On the Master-Agent, using an MLF (Machine List File exported from UpdateEXPERT) and a VB script (example provided) to build a batch file that runs the Command-Line Agent Installer for multiple target machines. The Command-Line Agent Installer runs on the Master-Agent and pushes Leaf-Agents.
Using Active Directory Group Policies
Note that there are several ways you can determine if a Leaf-Agent is already installed on a system.
Install troubles are usually due to misunderstanding Leaf-Agent credentials, trying to remotely install to a hardened machine that won't allow the install, and using hostnames instead of IP addresses across a firewall. See the articles below:
A symptom of failed Leaf-Agent name resolution is that the local Leaf-Agent install succeeds, but the query later fails.
A symptom of bad Leaf-Agent credentials is that your machine query succeeds, but your remote Leaf-Agent install fails
The ability of Leaf-Agents to download their own patches, and reduce network I/O for tasks like querying and validation is supported by the fact that Leaf-Agents have their own local database.
Leaf-Agents are especially useful for patching machines in a DMZ environment because the Leaf-Agents can communicate with the Master Agent over a single administrator specified TCP port number, thus not requiring Microsoft networking ports & services, and uses encrypted communications, making it ideal for secure environments.

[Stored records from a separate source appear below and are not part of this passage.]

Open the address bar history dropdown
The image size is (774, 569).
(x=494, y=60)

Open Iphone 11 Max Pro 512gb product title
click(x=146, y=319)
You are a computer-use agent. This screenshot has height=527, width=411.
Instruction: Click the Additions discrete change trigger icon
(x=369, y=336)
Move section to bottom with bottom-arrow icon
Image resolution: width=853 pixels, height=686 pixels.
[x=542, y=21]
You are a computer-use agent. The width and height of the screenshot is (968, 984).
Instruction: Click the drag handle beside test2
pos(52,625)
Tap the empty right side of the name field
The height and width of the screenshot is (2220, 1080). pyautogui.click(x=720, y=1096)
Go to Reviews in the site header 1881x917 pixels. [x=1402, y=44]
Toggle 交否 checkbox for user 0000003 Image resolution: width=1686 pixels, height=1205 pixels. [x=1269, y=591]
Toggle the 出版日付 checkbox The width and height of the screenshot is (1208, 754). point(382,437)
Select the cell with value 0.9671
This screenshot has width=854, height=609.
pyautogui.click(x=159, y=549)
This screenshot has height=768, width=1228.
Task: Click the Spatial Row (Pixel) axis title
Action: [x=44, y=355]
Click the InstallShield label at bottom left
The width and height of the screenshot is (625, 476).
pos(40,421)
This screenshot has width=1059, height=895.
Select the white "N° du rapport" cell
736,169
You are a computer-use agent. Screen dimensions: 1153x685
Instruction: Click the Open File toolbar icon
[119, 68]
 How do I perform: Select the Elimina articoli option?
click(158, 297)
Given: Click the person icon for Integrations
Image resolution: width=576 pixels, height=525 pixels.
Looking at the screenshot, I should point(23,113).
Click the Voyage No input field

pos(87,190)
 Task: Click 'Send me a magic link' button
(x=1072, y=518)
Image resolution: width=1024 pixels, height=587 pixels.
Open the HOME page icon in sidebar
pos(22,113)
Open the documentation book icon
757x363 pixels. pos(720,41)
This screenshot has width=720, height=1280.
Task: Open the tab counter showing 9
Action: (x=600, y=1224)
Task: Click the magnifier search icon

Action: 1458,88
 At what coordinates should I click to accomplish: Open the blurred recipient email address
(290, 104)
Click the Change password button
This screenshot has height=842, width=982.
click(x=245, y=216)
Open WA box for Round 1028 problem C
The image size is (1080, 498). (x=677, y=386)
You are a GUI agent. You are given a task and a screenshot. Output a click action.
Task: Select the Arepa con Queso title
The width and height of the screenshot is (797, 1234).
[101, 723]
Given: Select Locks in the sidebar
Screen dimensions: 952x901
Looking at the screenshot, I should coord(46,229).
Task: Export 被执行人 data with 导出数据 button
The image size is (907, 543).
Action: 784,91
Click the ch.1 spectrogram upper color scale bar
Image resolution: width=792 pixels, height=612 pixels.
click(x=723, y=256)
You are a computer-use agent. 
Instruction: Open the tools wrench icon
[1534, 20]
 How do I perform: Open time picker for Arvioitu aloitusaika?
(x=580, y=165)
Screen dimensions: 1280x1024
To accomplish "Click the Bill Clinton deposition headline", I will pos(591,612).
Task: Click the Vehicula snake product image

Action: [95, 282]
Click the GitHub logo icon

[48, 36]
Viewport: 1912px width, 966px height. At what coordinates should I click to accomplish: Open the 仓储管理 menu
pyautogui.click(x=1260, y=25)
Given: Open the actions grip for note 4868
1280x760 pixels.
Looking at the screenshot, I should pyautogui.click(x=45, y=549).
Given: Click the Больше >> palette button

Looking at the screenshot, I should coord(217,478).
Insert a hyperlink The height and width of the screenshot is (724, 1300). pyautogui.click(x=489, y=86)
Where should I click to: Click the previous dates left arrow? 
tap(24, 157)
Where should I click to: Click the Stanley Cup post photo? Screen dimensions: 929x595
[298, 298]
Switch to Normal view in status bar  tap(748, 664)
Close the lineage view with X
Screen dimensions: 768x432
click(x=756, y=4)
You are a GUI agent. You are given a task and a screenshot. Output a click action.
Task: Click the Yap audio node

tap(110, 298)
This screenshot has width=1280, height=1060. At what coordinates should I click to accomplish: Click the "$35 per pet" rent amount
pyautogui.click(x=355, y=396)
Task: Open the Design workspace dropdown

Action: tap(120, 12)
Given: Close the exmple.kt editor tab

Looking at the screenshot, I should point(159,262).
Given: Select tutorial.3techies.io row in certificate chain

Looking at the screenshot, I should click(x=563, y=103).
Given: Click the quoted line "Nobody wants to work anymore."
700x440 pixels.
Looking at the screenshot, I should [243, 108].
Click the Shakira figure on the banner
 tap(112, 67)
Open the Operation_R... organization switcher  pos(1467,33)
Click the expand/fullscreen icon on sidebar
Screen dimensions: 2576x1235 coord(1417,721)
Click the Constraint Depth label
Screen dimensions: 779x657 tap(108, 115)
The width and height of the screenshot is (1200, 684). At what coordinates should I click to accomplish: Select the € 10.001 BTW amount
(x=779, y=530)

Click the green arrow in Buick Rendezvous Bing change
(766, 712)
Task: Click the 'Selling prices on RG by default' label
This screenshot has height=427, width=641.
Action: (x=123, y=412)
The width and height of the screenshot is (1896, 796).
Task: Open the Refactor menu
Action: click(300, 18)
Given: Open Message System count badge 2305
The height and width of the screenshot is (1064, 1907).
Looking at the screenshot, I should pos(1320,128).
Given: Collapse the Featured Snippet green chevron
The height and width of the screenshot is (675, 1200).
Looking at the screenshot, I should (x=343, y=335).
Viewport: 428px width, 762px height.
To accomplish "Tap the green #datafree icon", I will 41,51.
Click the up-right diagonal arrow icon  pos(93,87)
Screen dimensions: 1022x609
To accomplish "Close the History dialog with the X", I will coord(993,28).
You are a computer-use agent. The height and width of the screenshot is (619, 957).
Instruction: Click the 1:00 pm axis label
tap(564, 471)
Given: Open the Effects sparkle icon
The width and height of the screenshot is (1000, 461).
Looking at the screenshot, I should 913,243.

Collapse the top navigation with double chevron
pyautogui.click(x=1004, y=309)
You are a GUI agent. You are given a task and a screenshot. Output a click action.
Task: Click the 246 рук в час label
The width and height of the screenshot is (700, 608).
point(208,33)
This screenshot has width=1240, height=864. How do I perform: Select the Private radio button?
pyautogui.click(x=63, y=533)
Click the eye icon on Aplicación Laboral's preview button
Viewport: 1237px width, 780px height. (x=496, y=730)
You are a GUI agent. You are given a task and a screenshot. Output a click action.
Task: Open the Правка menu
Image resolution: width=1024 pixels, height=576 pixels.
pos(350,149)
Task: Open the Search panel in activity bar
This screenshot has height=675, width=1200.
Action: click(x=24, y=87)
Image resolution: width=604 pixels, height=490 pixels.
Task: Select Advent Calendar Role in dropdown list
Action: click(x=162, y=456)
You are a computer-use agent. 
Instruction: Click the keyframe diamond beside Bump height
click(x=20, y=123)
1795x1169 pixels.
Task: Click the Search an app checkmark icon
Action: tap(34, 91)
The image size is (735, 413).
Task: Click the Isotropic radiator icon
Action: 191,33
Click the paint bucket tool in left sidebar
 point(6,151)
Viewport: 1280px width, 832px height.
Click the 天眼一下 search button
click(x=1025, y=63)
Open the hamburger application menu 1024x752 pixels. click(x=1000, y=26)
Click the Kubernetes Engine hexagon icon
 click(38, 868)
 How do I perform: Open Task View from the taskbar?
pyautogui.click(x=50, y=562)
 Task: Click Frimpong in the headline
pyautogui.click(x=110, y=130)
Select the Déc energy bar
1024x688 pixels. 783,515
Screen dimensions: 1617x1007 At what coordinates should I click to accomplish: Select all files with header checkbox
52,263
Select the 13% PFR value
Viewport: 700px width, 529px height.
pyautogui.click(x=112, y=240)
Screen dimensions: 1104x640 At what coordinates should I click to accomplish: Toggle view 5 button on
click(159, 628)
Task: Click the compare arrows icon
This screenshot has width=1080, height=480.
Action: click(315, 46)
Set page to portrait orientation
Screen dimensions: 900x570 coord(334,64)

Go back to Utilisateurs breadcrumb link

It is recommended that Master/Leaf communications be bidirectional over the configured port. However, it is possible to utilize one-way communications between Master & Leaf Agents, as long as you understand the limitations.
Operationally, for a DMZ, it may work best to open the port number on your firewall first (9968 by default), then do "local" Leaf Agent installs on each DMZ machine, identifying the Master Agent and Leaf Agent by IP address (to avoid reliance on name resolution assuming static IP addresses) during the Agent Installer dialogue.
At the end of each Leaf install, the Leaf registers with the Master Agent through the firewall port, which you opened already. As you complete Leaf installs, a "head" icon should appear on the enumerated Leaf in the Console interface. Here is a summary of the steps for performing a local Leaf-Agent install, or more detail if you prefer.
Once a Leaf is installed, Alternate Credentials can be set to make repeated queries and patch deployment easy. Here is a comparison of Agentless vs. Leaf-Agent credentials.
In addition to Leaf-Agents, there are other features that are security related.
When Leaf-Agents are deployed, they "belong" to a Master-Agent. If at a later point in time, you want to uninstall/re-install the Master-Agent, the existing Leaf-Agent connections will be lost unless you use AgentUtil.exe as a backup tool. This means you will be required to re-install the Leaf-Agents.
If you want to uninstall a Leaf-Agent, do so from the UpdateEXPERT GUI, which is recommended. It is possible, but not recommended unless necessary, to uninstall a Leaf-Agent from the command-line.
In UpdateEXPERT 6.3 or earlier, if Leaf-Agent machines are going to be removed from the network, uninstall Leaf-Agents first to remove them from the Master-Agent. If you do not do this, then you will have "orphaned" Leaf-Agents on the Master-Agent that will need to be removed.